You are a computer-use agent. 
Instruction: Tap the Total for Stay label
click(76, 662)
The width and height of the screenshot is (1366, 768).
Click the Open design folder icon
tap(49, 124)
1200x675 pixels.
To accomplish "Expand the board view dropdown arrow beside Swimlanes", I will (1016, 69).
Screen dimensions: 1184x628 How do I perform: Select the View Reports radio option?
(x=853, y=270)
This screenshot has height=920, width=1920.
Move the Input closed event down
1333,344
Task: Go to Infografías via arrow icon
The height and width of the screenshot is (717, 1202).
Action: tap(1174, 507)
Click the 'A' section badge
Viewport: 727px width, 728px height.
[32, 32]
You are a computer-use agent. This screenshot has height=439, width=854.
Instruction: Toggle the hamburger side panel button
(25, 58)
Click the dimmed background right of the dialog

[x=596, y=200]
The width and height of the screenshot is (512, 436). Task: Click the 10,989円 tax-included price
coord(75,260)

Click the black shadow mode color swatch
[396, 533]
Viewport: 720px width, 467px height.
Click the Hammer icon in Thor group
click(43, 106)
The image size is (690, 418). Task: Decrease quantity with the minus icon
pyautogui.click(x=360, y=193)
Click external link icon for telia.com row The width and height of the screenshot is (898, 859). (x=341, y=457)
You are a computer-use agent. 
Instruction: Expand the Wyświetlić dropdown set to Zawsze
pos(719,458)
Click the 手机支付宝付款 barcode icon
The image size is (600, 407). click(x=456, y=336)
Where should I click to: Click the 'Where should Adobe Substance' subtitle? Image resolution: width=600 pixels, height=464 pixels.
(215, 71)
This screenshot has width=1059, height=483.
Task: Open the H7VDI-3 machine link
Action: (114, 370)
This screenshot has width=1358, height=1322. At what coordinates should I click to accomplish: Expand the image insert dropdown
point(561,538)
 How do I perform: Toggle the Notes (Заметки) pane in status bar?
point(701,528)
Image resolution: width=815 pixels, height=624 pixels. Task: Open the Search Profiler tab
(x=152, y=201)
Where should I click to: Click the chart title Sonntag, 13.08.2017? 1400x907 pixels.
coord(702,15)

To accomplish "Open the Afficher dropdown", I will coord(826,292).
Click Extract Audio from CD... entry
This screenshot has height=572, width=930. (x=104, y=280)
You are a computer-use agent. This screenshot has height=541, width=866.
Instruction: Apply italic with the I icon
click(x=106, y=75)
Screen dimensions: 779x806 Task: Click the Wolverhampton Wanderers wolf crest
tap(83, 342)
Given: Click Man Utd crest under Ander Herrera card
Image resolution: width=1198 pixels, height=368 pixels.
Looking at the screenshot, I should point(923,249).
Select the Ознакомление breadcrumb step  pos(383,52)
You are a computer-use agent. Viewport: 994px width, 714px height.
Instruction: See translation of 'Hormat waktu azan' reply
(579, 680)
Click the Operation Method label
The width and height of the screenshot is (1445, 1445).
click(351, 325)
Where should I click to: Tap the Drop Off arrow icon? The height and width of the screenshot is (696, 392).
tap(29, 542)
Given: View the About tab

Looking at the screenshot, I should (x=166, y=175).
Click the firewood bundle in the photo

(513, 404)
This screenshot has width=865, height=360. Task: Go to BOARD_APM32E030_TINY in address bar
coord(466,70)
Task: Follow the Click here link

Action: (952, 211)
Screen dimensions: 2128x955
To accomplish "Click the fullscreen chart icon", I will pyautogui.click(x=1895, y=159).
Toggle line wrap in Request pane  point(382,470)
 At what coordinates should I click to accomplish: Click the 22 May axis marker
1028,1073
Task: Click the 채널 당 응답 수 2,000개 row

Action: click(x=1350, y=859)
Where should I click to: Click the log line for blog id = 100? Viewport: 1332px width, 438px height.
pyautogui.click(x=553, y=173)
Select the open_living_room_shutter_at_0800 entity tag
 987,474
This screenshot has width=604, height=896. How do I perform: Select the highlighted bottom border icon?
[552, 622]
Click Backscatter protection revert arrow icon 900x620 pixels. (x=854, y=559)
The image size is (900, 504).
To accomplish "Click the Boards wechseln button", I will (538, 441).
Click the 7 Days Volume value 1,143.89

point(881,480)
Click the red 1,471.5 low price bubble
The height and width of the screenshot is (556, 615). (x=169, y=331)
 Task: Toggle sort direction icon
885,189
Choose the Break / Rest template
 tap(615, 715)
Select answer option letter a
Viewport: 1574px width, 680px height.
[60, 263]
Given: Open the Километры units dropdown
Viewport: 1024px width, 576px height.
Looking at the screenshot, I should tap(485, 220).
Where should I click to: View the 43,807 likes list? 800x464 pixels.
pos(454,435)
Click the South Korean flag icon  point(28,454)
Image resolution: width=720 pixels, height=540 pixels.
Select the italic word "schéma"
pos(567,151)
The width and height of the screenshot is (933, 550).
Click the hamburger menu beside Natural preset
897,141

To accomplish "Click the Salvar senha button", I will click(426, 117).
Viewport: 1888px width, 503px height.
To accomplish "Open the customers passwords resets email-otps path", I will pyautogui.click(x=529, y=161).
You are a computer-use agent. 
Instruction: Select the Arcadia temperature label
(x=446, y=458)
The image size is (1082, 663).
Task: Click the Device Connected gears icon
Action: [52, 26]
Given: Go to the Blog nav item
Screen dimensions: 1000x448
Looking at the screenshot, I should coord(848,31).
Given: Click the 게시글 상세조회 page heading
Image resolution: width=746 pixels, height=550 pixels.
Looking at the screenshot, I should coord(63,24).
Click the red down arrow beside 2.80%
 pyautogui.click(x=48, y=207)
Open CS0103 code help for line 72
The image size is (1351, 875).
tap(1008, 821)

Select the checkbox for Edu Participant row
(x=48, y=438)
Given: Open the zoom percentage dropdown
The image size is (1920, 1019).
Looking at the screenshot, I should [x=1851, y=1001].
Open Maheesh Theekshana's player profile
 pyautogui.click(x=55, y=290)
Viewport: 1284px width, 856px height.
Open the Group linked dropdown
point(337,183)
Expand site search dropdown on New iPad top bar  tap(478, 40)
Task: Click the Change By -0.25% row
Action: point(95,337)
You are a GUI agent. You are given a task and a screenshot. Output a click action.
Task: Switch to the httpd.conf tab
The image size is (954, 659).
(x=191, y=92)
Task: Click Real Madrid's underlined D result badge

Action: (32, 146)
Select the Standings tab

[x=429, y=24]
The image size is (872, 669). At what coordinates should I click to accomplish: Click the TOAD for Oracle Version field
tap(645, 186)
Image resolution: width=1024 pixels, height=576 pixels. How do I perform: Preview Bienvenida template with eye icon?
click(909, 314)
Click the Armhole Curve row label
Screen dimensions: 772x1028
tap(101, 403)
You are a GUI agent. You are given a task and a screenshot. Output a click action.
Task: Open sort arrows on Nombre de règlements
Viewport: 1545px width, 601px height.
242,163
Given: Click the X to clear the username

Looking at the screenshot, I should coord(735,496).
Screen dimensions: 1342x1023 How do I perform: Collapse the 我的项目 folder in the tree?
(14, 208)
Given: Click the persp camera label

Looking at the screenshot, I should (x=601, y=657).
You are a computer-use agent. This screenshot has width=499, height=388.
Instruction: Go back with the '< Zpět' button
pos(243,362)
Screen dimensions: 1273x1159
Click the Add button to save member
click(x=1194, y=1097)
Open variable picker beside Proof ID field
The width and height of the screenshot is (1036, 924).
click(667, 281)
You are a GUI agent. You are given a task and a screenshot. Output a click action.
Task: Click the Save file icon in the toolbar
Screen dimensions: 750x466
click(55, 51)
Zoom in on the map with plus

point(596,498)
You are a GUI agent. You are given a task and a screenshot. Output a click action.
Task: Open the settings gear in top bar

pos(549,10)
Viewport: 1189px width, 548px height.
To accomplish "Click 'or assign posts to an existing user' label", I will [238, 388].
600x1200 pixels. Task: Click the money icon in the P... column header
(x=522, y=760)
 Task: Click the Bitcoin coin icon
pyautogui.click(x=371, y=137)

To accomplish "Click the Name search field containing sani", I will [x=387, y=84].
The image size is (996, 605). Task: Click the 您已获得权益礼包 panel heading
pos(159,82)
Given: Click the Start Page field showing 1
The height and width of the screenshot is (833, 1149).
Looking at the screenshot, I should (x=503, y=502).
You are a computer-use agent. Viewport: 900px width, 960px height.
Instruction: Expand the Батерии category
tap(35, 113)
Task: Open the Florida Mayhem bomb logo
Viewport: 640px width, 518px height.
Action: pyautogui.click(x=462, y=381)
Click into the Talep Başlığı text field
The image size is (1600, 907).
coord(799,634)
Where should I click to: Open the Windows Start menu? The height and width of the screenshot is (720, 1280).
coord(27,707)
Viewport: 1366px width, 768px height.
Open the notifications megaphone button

● ● ● ● ●

Please return the lines above that run from the line containing "Where should I click to: Tap" to the line containing "Image resolution: width=720", inclusive, exactly and with no other lines.

- [Result for this task]
Where should I click to: Tap the Drop Off arrow icon? The height and width of the screenshot is (696, 392).
tap(29, 542)
Given: View the About tab

Looking at the screenshot, I should (x=166, y=175).
Click the firewood bundle in the photo

(513, 404)
This screenshot has width=865, height=360. Task: Go to BOARD_APM32E030_TINY in address bar
coord(466,70)
Task: Follow the Click here link

Action: (952, 211)
Screen dimensions: 2128x955
To accomplish "Click the fullscreen chart icon", I will pyautogui.click(x=1895, y=159).
Toggle line wrap in Request pane  point(382,470)
 At what coordinates should I click to accomplish: Click the 22 May axis marker
1028,1073
Task: Click the 채널 당 응답 수 2,000개 row

Action: click(x=1350, y=859)
Where should I click to: Click the log line for blog id = 100? Viewport: 1332px width, 438px height.
pyautogui.click(x=553, y=173)
Select the open_living_room_shutter_at_0800 entity tag
 987,474
This screenshot has width=604, height=896. How do I perform: Select the highlighted bottom border icon?
[552, 622]
Click Backscatter protection revert arrow icon 900x620 pixels. (x=854, y=559)
The image size is (900, 504).
To accomplish "Click the Boards wechseln button", I will (538, 441).
Click the 7 Days Volume value 1,143.89

point(881,480)
Click the red 1,471.5 low price bubble
The height and width of the screenshot is (556, 615). (x=169, y=331)
 Task: Toggle sort direction icon
885,189
Choose the Break / Rest template
 tap(615, 715)
Select answer option letter a
Viewport: 1574px width, 680px height.
[60, 263]
Given: Open the Километры units dropdown
Viewport: 1024px width, 576px height.
Looking at the screenshot, I should tap(485, 220).
Where should I click to: View the 43,807 likes list? 800x464 pixels.
pos(454,435)
Click the South Korean flag icon  point(28,454)
Image resolution: width=720 pixels, height=540 pixels.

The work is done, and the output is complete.